Convert between angular frequency (ω), frequency (f), and period (T) using ω = 2πf. Includes RPM, deg/s, and electromagnetic wavelength outputs.
Angular frequency (ω) measures how fast something oscillates or rotates in radians per second. It is related to ordinary frequency (f) by ω = 2πf and to the period (T) by ω = 2π/T. While frequency counts cycles per second, angular frequency counts radians per second, making it the natural unit for circular and sinusoidal motion.
This calculator converts freely between angular frequency, frequency, and period. Enter any one value and instantly get the other two, along with derived quantities like RPM, degrees per second, and — for electromagnetic waves — the corresponding wavelength and photon energy. Preset buttons cover common scenarios from heartbeats to visible light.
Angular frequency appears throughout physics: in simple harmonic motion (x = A cos(ωt)), in AC circuits (V = V₀ sin(ωt)), in wave equations, and in quantum mechanics (E = ℏω). This calculator makes converting between the various representations quick and error-free. Check the example with realistic values before reporting.
Converting between frequency, angular frequency, and period is straightforward but tedious — especially when you also need RPM, degrees per second, or electromagnetic quantities. This calculator does all conversions instantly and provides a reference table spanning 15 orders of magnitude in frequency.
The photon energy output is a bonus for optics and quantum mechanics problems, connecting oscillation frequency to energy in both joules and electron-volts.
ω = 2πf = 2π/T. f = ω/(2π) = 1/T. T = 1/f = 2π/ω. RPM = f × 60. For EM waves: λ = c/f, E = hf.
Result: 376.99 rad/s
US mains AC at 60 Hz has angular frequency ω = 2π × 60 = 376.99 rad/s, with a period of 16.67 ms.
Angular frequency is a unifying concept across many branches of physics. In classical mechanics, it describes the oscillation rate of springs, pendulums, and rotating bodies. In electrodynamics, it characterizes the oscillation of electromagnetic fields. In quantum mechanics, it connects energy to oscillation through E = ℏω, one of the most profound relationships in physics.

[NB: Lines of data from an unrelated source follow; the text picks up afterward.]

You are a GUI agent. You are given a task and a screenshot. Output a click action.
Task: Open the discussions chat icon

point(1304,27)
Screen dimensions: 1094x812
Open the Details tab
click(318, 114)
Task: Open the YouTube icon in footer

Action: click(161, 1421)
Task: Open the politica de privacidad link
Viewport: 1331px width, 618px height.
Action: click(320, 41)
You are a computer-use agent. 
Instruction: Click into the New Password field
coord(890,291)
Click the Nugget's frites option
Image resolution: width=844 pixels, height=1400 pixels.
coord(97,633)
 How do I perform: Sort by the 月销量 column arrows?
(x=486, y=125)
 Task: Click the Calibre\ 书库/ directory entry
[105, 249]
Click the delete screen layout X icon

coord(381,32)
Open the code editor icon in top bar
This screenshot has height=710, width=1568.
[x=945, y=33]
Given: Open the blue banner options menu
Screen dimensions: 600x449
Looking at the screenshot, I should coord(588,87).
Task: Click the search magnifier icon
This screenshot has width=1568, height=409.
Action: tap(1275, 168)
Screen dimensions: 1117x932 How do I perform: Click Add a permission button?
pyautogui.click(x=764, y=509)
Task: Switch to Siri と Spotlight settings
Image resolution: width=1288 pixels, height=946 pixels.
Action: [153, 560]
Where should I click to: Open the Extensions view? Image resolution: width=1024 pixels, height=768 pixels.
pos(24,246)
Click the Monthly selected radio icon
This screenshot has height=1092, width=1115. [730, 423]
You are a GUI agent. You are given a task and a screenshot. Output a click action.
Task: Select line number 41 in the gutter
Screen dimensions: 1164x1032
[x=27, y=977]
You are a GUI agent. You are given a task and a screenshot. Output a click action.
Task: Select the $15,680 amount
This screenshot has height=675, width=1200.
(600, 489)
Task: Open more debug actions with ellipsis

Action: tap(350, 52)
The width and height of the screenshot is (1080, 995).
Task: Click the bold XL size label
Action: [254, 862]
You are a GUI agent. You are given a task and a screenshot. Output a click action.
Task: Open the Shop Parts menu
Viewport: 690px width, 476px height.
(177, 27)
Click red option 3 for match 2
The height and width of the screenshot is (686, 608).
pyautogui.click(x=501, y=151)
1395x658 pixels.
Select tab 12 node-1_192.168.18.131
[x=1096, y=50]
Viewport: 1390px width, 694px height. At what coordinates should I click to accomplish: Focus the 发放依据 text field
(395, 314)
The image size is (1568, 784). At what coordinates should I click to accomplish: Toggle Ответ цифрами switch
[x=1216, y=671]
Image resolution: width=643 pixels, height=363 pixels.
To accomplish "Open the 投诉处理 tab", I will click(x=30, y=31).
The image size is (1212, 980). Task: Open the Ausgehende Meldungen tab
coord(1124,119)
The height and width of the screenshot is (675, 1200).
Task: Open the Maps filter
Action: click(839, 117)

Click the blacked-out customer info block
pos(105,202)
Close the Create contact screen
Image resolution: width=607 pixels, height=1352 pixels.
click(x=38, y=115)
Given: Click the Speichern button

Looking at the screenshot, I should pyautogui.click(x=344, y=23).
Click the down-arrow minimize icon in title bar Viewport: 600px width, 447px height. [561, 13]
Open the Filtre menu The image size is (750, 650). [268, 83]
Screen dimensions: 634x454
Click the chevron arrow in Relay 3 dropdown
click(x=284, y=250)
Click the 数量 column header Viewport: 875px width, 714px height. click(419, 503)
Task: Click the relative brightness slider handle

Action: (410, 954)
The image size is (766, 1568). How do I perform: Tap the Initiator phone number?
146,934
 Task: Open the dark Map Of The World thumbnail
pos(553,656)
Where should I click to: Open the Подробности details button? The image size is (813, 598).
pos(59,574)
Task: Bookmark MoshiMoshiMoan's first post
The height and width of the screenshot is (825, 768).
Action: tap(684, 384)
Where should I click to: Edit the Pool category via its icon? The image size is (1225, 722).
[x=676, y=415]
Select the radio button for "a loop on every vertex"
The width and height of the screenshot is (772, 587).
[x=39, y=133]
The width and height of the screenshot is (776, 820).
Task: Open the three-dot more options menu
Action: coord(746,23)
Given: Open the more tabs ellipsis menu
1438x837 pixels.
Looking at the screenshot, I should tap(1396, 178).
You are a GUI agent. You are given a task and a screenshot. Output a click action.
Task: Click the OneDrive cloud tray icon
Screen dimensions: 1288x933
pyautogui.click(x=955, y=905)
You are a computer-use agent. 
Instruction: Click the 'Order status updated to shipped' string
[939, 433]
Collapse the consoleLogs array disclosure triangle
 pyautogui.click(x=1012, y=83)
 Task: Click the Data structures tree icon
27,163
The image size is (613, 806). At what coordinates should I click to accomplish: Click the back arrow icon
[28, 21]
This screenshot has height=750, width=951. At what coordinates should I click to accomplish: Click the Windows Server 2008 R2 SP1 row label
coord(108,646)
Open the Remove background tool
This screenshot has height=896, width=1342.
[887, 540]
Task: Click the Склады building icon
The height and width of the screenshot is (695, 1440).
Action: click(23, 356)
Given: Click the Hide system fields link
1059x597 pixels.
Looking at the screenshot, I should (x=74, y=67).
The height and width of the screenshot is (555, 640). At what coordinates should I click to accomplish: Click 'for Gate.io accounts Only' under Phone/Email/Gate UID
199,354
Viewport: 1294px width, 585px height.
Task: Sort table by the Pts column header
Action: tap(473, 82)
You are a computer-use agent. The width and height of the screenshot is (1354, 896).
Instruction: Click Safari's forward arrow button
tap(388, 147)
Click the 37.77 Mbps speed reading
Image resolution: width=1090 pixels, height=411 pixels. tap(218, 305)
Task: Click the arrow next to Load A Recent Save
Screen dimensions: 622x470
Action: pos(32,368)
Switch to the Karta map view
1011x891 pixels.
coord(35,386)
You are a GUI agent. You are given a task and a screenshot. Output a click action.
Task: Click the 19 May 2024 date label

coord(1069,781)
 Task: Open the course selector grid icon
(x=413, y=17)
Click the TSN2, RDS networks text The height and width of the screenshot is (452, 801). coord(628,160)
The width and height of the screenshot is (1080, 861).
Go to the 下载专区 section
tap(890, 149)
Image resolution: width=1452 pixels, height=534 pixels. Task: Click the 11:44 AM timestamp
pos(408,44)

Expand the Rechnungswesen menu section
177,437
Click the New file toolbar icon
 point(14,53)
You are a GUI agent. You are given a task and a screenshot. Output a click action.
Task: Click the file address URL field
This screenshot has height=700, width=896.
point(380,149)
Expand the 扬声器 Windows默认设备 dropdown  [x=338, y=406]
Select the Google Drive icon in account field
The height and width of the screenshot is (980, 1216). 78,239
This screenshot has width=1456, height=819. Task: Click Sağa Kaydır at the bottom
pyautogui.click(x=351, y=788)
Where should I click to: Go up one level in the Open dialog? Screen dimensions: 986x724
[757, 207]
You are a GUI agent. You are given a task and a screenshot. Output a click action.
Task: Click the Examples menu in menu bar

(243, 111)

Electrical engineers work with angular frequency daily when analyzing AC circuits. The impedance of capacitors (1/jωC) and inductors (jωL) depends directly on ω, making it the natural variable for frequency-domain analysis. In control theory, transfer functions are expressed in terms of jω, and Bode plots use ω as the horizontal axis.
The electromagnetic spectrum spans a remarkable range of frequencies: from radio waves at a few Hz to gamma rays at over 10²⁰ Hz. Each region has unique properties and applications. Radio and microwave frequencies are used for communication, infrared for thermal imaging, visible light for vision, ultraviolet for sterilization, X-rays for medical imaging, and gamma rays for cancer treatment.
Frequency (f) counts full cycles per second and is measured in Hz. Angular frequency (ω) counts radians per second and equals 2πf. One full cycle = 2π radians, so ω is always 2π times larger than f.
Angular frequency simplifies many physics equations. In SHM, x = A cos(ωt) is cleaner than x = A cos(2πft). In quantum mechanics, E = ℏω uses the reduced Planck constant naturally.
Multiply by 2π. For example, 60 Hz × 2π ≈ 376.99 rad/s.
Visible light ranges from about 2.7 × 10¹⁵ rad/s (red) to 4.7 × 10¹⁵ rad/s (violet), corresponding to frequencies of 430–750 THz.
ω (rad/s) = RPM × 2π/60. So 3600 RPM = 3600 × 2π/60 = 376.99 rad/s (same as 60 Hz).
ℏ = h/(2π) ≈ 1.055 × 10⁻³⁴ J⋅s. It appears naturally with angular frequency: E = ℏω = hf.